* [Dataset entries]
========================================

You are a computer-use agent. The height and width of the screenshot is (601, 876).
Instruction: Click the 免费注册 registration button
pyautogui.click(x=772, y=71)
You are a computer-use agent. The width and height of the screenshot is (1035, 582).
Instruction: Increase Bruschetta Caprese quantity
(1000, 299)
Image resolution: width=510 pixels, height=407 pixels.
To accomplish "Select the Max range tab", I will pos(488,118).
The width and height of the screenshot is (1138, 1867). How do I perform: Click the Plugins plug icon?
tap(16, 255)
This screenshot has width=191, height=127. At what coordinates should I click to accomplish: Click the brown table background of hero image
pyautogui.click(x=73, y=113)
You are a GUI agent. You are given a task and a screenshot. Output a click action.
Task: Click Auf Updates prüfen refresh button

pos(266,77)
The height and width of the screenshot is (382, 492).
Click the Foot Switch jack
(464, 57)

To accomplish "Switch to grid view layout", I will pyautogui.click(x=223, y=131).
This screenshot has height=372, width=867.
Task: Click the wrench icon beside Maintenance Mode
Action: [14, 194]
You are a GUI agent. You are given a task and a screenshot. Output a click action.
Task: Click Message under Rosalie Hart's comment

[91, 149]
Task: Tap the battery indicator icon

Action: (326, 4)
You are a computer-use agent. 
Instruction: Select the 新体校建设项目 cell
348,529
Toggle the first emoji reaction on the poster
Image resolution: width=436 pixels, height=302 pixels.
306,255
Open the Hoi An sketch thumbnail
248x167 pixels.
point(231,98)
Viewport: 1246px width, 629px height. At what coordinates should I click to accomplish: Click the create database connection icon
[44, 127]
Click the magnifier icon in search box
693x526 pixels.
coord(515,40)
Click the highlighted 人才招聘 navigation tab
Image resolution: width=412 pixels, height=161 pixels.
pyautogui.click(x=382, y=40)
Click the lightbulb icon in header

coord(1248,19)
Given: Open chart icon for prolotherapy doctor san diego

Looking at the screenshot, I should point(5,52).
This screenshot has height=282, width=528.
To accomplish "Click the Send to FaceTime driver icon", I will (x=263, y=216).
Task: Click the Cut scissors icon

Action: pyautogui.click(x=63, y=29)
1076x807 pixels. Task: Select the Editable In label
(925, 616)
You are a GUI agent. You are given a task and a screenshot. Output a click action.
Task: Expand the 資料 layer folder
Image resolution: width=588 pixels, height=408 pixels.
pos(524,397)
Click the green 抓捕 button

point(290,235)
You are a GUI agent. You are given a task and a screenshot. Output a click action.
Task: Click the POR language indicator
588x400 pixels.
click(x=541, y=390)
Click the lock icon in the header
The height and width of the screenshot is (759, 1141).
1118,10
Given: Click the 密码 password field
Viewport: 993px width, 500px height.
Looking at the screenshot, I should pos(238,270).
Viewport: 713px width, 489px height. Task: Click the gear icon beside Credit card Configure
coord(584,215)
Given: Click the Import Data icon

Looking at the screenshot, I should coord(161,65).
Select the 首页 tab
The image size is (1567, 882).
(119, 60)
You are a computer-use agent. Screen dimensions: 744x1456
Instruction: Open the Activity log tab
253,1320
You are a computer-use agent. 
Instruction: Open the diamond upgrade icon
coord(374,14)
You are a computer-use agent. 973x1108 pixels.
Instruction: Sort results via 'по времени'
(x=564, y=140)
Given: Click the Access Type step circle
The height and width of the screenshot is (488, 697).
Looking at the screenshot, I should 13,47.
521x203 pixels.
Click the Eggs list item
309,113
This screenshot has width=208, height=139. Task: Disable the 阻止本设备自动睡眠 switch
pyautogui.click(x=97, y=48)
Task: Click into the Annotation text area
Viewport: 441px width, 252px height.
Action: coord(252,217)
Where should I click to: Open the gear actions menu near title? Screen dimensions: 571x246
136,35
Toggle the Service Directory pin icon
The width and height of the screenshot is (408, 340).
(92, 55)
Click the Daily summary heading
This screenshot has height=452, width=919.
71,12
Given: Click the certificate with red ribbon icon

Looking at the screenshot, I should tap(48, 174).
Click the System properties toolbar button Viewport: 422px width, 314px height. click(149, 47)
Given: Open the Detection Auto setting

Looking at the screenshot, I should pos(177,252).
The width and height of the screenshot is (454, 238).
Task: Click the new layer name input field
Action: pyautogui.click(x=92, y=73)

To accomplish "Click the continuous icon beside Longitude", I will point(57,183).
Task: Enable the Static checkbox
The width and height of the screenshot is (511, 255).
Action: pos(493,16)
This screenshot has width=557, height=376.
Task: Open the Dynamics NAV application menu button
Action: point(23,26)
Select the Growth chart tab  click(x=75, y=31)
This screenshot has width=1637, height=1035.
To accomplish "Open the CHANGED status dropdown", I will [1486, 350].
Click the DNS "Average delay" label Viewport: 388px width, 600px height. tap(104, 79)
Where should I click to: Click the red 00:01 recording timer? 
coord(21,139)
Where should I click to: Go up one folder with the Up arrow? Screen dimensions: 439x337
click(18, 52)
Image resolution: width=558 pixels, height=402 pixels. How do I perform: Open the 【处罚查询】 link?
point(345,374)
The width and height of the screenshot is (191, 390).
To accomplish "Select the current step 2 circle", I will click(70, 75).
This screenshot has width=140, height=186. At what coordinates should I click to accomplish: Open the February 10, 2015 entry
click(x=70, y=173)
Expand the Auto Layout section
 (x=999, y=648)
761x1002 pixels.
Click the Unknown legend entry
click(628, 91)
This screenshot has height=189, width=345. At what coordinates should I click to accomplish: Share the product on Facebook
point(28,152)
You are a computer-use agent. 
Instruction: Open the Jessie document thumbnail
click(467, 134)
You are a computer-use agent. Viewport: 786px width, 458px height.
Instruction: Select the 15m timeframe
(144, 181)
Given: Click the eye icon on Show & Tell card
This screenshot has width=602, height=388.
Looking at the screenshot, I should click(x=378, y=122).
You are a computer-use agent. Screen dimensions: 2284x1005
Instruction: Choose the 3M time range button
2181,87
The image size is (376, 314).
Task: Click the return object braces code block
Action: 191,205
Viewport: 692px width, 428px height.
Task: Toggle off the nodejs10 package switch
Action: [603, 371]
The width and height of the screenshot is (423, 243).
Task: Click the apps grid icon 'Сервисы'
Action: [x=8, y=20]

========================================

Would you write out the data exactly as it reads?

* [Exercise output]
You are a computer-use agent. The height and width of the screenshot is (601, 876).
Instruction: Click the 免费注册 registration button
pyautogui.click(x=772, y=71)
You are a computer-use agent. The width and height of the screenshot is (1035, 582).
Instruction: Increase Bruschetta Caprese quantity
(1000, 299)
Image resolution: width=510 pixels, height=407 pixels.
To accomplish "Select the Max range tab", I will pos(488,118).
The width and height of the screenshot is (1138, 1867). How do I perform: Click the Plugins plug icon?
tap(16, 255)
This screenshot has width=191, height=127. At what coordinates should I click to accomplish: Click the brown table background of hero image
pyautogui.click(x=73, y=113)
You are a GUI agent. You are given a task and a screenshot. Output a click action.
Task: Click Auf Updates prüfen refresh button

pos(266,77)
The height and width of the screenshot is (382, 492).
Click the Foot Switch jack
(464, 57)

To accomplish "Switch to grid view layout", I will pyautogui.click(x=223, y=131).
This screenshot has height=372, width=867.
Task: Click the wrench icon beside Maintenance Mode
Action: [14, 194]
You are a GUI agent. You are given a task and a screenshot. Output a click action.
Task: Click Message under Rosalie Hart's comment

[91, 149]
Task: Tap the battery indicator icon

Action: (326, 4)
You are a computer-use agent. 
Instruction: Select the 新体校建设项目 cell
348,529
Toggle the first emoji reaction on the poster
Image resolution: width=436 pixels, height=302 pixels.
306,255
Open the Hoi An sketch thumbnail
248x167 pixels.
point(231,98)
Viewport: 1246px width, 629px height. At what coordinates should I click to accomplish: Click the create database connection icon
[44, 127]
Click the magnifier icon in search box
693x526 pixels.
coord(515,40)
Click the highlighted 人才招聘 navigation tab
Image resolution: width=412 pixels, height=161 pixels.
pyautogui.click(x=382, y=40)
Click the lightbulb icon in header

coord(1248,19)
Given: Open chart icon for prolotherapy doctor san diego

Looking at the screenshot, I should point(5,52).
This screenshot has height=282, width=528.
To accomplish "Click the Send to FaceTime driver icon", I will (x=263, y=216).
Task: Click the Cut scissors icon

Action: pyautogui.click(x=63, y=29)
1076x807 pixels. Task: Select the Editable In label
(925, 616)
You are a GUI agent. You are given a task and a screenshot. Output a click action.
Task: Expand the 資料 layer folder
Image resolution: width=588 pixels, height=408 pixels.
pos(524,397)
Click the green 抓捕 button

point(290,235)
You are a GUI agent. You are given a task and a screenshot. Output a click action.
Task: Click the POR language indicator
588x400 pixels.
click(x=541, y=390)
Click the lock icon in the header
The height and width of the screenshot is (759, 1141).
1118,10
Given: Click the 密码 password field
Viewport: 993px width, 500px height.
Looking at the screenshot, I should pos(238,270).
Viewport: 713px width, 489px height. Task: Click the gear icon beside Credit card Configure
coord(584,215)
Given: Click the Import Data icon

Looking at the screenshot, I should coord(161,65).
Select the 首页 tab
The image size is (1567, 882).
(119, 60)
You are a computer-use agent. Screen dimensions: 744x1456
Instruction: Open the Activity log tab
253,1320
You are a computer-use agent. 
Instruction: Open the diamond upgrade icon
coord(374,14)
You are a computer-use agent. 973x1108 pixels.
Instruction: Sort results via 'по времени'
(x=564, y=140)
Given: Click the Access Type step circle
The height and width of the screenshot is (488, 697).
Looking at the screenshot, I should 13,47.
521x203 pixels.
Click the Eggs list item
309,113
This screenshot has width=208, height=139. Task: Disable the 阻止本设备自动睡眠 switch
pyautogui.click(x=97, y=48)
Task: Click into the Annotation text area
Viewport: 441px width, 252px height.
Action: coord(252,217)
Where should I click to: Open the gear actions menu near title? Screen dimensions: 571x246
136,35
Toggle the Service Directory pin icon
The width and height of the screenshot is (408, 340).
(92, 55)
Click the Daily summary heading
This screenshot has height=452, width=919.
71,12
Given: Click the certificate with red ribbon icon

Looking at the screenshot, I should tap(48, 174).
Click the System properties toolbar button Viewport: 422px width, 314px height. click(149, 47)
Given: Open the Detection Auto setting

Looking at the screenshot, I should pos(177,252).
The width and height of the screenshot is (454, 238).
Task: Click the new layer name input field
Action: pyautogui.click(x=92, y=73)

To accomplish "Click the continuous icon beside Longitude", I will point(57,183).
Task: Enable the Static checkbox
The width and height of the screenshot is (511, 255).
Action: pos(493,16)
This screenshot has width=557, height=376.
Task: Open the Dynamics NAV application menu button
Action: point(23,26)
Select the Growth chart tab  click(x=75, y=31)
This screenshot has width=1637, height=1035.
To accomplish "Open the CHANGED status dropdown", I will [1486, 350].
Click the DNS "Average delay" label Viewport: 388px width, 600px height. tap(104, 79)
Where should I click to: Click the red 00:01 recording timer? 
coord(21,139)
Where should I click to: Go up one folder with the Up arrow? Screen dimensions: 439x337
click(18, 52)
Image resolution: width=558 pixels, height=402 pixels. How do I perform: Open the 【处罚查询】 link?
point(345,374)
The width and height of the screenshot is (191, 390).
To accomplish "Select the current step 2 circle", I will click(70, 75).
This screenshot has width=140, height=186. At what coordinates should I click to accomplish: Open the February 10, 2015 entry
click(x=70, y=173)
Expand the Auto Layout section
 (x=999, y=648)
761x1002 pixels.
Click the Unknown legend entry
click(628, 91)
This screenshot has height=189, width=345. At what coordinates should I click to accomplish: Share the product on Facebook
point(28,152)
You are a computer-use agent. 
Instruction: Open the Jessie document thumbnail
click(467, 134)
You are a computer-use agent. Viewport: 786px width, 458px height.
Instruction: Select the 15m timeframe
(144, 181)
Given: Click the eye icon on Show & Tell card
This screenshot has width=602, height=388.
Looking at the screenshot, I should click(x=378, y=122).
You are a computer-use agent. Screen dimensions: 2284x1005
Instruction: Choose the 3M time range button
2181,87
The image size is (376, 314).
Task: Click the return object braces code block
Action: 191,205
Viewport: 692px width, 428px height.
Task: Toggle off the nodejs10 package switch
Action: [603, 371]
The width and height of the screenshot is (423, 243).
Task: Click the apps grid icon 'Сервисы'
Action: [x=8, y=20]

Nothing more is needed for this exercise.